» **WHAT THE TASK REQUIRES**:
Below are records; reproduce exactly the lines from the one that has "Select the black color stop at gradient start" through the one that has "Click the '44", ends included, and nothing more.

» **INFORMATION SUPPLIED**:
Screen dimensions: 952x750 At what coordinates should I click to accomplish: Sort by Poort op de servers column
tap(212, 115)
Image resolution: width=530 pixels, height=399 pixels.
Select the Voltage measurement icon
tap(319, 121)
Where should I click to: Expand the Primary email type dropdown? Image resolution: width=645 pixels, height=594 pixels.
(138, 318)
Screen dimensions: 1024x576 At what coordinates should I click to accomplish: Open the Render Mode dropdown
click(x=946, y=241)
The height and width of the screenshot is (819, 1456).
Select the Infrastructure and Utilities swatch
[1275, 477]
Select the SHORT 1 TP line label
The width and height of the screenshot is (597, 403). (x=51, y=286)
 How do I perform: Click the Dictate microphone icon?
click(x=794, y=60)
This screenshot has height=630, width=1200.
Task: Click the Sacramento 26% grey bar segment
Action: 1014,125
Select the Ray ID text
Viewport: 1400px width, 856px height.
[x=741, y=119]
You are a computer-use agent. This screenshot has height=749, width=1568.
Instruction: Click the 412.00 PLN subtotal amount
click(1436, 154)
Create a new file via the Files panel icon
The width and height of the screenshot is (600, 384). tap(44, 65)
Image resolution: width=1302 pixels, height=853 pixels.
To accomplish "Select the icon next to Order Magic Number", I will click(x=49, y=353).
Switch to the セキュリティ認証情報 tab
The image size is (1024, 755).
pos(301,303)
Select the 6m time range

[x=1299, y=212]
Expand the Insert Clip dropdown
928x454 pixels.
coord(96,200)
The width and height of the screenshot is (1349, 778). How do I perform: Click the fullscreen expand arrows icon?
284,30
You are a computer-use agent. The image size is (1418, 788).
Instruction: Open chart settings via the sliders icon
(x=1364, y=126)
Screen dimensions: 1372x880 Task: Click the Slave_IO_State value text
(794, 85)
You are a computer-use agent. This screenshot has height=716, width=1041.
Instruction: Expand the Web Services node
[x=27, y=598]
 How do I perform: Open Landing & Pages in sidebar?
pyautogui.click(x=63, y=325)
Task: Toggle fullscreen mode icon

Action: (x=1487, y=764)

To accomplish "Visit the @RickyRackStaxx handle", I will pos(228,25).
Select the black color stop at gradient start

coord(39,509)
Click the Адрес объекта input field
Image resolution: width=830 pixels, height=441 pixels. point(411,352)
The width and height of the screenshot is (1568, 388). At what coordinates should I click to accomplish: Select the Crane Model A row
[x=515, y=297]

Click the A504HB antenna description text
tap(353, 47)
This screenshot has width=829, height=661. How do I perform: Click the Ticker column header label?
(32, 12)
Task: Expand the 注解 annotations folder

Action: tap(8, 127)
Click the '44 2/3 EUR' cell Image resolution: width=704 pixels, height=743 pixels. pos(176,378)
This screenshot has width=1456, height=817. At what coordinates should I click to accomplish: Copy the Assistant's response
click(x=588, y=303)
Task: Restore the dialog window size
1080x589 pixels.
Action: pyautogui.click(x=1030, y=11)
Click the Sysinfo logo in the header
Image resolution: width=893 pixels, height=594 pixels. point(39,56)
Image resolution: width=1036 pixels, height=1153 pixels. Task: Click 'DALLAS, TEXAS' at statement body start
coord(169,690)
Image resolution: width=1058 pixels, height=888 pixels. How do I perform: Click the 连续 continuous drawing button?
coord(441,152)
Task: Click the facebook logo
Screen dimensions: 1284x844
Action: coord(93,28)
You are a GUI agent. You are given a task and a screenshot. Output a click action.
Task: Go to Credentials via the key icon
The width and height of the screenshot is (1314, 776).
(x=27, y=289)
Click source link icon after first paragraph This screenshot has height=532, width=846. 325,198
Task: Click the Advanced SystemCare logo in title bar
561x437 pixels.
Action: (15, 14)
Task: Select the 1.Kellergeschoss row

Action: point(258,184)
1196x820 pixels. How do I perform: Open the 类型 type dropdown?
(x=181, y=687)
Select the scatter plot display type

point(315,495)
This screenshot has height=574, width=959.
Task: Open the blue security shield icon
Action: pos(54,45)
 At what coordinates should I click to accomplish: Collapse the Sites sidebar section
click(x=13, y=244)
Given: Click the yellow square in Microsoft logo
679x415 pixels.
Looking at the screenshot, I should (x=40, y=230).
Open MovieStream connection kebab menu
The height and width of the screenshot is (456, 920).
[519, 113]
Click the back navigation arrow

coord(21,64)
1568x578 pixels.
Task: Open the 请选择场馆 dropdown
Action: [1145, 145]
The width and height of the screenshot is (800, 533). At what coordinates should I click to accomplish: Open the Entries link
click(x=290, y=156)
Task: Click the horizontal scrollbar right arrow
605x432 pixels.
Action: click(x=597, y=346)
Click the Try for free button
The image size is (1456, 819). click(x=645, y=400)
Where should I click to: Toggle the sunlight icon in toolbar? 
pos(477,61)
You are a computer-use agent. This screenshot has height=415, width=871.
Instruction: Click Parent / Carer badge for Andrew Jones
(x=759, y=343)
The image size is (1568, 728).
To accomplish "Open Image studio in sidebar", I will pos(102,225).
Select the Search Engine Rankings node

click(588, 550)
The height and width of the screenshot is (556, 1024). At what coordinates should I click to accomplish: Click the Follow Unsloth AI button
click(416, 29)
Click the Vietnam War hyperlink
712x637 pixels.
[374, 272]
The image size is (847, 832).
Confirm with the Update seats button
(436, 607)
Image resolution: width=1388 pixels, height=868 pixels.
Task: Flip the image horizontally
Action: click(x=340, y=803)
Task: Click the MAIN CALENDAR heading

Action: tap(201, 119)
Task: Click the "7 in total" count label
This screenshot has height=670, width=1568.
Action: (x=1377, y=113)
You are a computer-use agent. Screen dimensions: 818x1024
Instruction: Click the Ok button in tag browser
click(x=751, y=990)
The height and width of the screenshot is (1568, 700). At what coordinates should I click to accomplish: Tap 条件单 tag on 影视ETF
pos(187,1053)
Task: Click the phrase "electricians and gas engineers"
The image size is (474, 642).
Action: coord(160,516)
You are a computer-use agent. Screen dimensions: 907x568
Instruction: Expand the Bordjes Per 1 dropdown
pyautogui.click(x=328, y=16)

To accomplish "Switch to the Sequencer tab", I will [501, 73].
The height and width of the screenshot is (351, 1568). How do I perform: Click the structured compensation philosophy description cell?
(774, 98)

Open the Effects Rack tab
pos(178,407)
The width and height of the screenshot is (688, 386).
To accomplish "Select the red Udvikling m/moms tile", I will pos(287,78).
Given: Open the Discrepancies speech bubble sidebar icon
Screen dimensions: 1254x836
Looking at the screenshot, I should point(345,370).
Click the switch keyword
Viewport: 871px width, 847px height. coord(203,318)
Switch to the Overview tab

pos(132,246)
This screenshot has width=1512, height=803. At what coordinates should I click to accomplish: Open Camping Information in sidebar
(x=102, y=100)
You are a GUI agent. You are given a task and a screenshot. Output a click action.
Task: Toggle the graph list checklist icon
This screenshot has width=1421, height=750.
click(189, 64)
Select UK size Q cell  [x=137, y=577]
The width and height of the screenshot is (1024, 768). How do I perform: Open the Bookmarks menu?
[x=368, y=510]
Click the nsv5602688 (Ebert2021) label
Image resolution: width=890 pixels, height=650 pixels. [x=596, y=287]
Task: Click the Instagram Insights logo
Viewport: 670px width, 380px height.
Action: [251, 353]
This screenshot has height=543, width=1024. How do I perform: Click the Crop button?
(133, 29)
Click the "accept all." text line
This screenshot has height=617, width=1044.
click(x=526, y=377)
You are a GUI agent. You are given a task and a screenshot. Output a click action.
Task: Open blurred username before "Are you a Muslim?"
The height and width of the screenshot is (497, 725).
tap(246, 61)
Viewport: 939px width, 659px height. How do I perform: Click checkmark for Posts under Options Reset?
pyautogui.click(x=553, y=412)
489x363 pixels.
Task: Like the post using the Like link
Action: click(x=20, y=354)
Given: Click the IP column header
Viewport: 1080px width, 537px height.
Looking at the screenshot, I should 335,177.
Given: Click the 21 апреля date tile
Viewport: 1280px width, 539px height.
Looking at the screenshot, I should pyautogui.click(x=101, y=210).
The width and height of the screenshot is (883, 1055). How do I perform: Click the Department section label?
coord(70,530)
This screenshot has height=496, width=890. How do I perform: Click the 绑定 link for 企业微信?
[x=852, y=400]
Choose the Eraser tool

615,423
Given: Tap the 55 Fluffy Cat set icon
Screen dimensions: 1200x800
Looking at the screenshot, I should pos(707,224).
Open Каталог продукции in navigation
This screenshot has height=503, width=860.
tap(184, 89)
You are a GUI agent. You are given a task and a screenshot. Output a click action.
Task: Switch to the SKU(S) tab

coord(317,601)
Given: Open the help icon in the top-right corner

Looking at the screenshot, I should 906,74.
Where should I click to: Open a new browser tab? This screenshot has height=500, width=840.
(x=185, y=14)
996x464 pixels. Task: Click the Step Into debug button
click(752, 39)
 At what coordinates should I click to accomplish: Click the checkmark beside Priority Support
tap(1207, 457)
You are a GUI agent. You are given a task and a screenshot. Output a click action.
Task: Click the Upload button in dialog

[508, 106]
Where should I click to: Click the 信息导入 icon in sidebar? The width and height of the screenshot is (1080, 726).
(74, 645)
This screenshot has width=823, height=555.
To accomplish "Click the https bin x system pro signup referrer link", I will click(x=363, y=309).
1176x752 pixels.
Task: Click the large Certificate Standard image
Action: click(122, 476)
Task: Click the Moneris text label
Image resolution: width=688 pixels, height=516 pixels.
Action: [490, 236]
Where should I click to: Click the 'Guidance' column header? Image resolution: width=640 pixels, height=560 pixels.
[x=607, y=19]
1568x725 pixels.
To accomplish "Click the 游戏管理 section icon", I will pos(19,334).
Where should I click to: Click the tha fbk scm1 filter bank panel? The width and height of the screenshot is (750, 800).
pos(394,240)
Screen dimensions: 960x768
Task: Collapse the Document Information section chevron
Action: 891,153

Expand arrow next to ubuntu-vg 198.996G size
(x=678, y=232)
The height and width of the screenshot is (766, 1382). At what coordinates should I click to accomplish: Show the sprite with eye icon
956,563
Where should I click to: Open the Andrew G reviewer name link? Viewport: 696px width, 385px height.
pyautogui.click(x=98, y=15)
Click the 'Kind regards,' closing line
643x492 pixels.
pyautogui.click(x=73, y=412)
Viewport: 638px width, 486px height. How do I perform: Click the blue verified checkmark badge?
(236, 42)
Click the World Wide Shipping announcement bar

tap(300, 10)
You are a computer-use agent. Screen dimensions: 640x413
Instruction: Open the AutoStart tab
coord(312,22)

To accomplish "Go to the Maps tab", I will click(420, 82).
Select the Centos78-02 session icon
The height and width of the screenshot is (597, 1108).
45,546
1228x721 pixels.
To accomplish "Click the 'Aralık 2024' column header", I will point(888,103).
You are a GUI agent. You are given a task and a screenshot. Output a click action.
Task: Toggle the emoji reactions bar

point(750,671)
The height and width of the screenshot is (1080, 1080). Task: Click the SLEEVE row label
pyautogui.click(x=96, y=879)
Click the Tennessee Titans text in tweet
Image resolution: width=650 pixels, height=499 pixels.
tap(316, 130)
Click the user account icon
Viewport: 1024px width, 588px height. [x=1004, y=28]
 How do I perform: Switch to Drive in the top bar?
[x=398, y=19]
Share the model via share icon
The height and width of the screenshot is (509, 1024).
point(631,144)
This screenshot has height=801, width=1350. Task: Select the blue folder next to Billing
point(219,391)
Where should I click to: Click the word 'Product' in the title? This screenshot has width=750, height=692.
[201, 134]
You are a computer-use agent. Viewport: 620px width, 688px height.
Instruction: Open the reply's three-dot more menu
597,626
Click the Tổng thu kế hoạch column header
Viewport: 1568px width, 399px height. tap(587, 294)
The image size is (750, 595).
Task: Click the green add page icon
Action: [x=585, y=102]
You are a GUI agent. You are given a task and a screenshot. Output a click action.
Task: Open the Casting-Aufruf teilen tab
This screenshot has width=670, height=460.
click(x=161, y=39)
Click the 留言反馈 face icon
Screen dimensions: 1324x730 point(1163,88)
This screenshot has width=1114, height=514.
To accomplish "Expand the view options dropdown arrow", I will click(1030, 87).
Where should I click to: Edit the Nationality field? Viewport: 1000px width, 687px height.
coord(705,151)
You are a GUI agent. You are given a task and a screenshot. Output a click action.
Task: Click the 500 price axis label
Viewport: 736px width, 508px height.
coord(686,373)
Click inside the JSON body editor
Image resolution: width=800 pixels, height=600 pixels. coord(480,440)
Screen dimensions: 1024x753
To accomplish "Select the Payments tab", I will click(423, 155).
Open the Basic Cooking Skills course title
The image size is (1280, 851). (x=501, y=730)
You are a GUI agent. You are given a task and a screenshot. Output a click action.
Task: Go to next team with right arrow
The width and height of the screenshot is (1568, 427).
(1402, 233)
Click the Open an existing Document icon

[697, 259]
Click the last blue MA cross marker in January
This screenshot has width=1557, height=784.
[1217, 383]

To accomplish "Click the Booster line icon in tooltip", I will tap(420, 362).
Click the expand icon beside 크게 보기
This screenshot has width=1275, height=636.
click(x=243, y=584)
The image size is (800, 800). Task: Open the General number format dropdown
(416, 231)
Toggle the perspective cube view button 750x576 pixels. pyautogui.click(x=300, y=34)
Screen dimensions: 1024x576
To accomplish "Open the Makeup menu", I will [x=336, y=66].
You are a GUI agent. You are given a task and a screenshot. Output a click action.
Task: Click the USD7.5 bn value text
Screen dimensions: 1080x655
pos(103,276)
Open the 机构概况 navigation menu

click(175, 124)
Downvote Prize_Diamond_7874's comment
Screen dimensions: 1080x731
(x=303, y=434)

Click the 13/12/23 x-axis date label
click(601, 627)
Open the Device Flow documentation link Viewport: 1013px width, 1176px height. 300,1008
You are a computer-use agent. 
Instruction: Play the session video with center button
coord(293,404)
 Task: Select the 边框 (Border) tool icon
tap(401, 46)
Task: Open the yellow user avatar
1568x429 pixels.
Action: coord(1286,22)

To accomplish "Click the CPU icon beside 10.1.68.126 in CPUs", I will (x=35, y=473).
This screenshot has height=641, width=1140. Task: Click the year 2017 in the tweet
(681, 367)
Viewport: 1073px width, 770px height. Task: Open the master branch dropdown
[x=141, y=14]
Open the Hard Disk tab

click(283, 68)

» **EXERCISE RESULT**:
Select the black color stop at gradient start

coord(39,509)
Click the Адрес объекта input field
Image resolution: width=830 pixels, height=441 pixels. point(411,352)
The width and height of the screenshot is (1568, 388). At what coordinates should I click to accomplish: Select the Crane Model A row
[x=515, y=297]

Click the A504HB antenna description text
tap(353, 47)
This screenshot has width=829, height=661. How do I perform: Click the Ticker column header label?
(32, 12)
Task: Expand the 注解 annotations folder

Action: tap(8, 127)
Click the '44 2/3 EUR' cell Image resolution: width=704 pixels, height=743 pixels. pos(176,378)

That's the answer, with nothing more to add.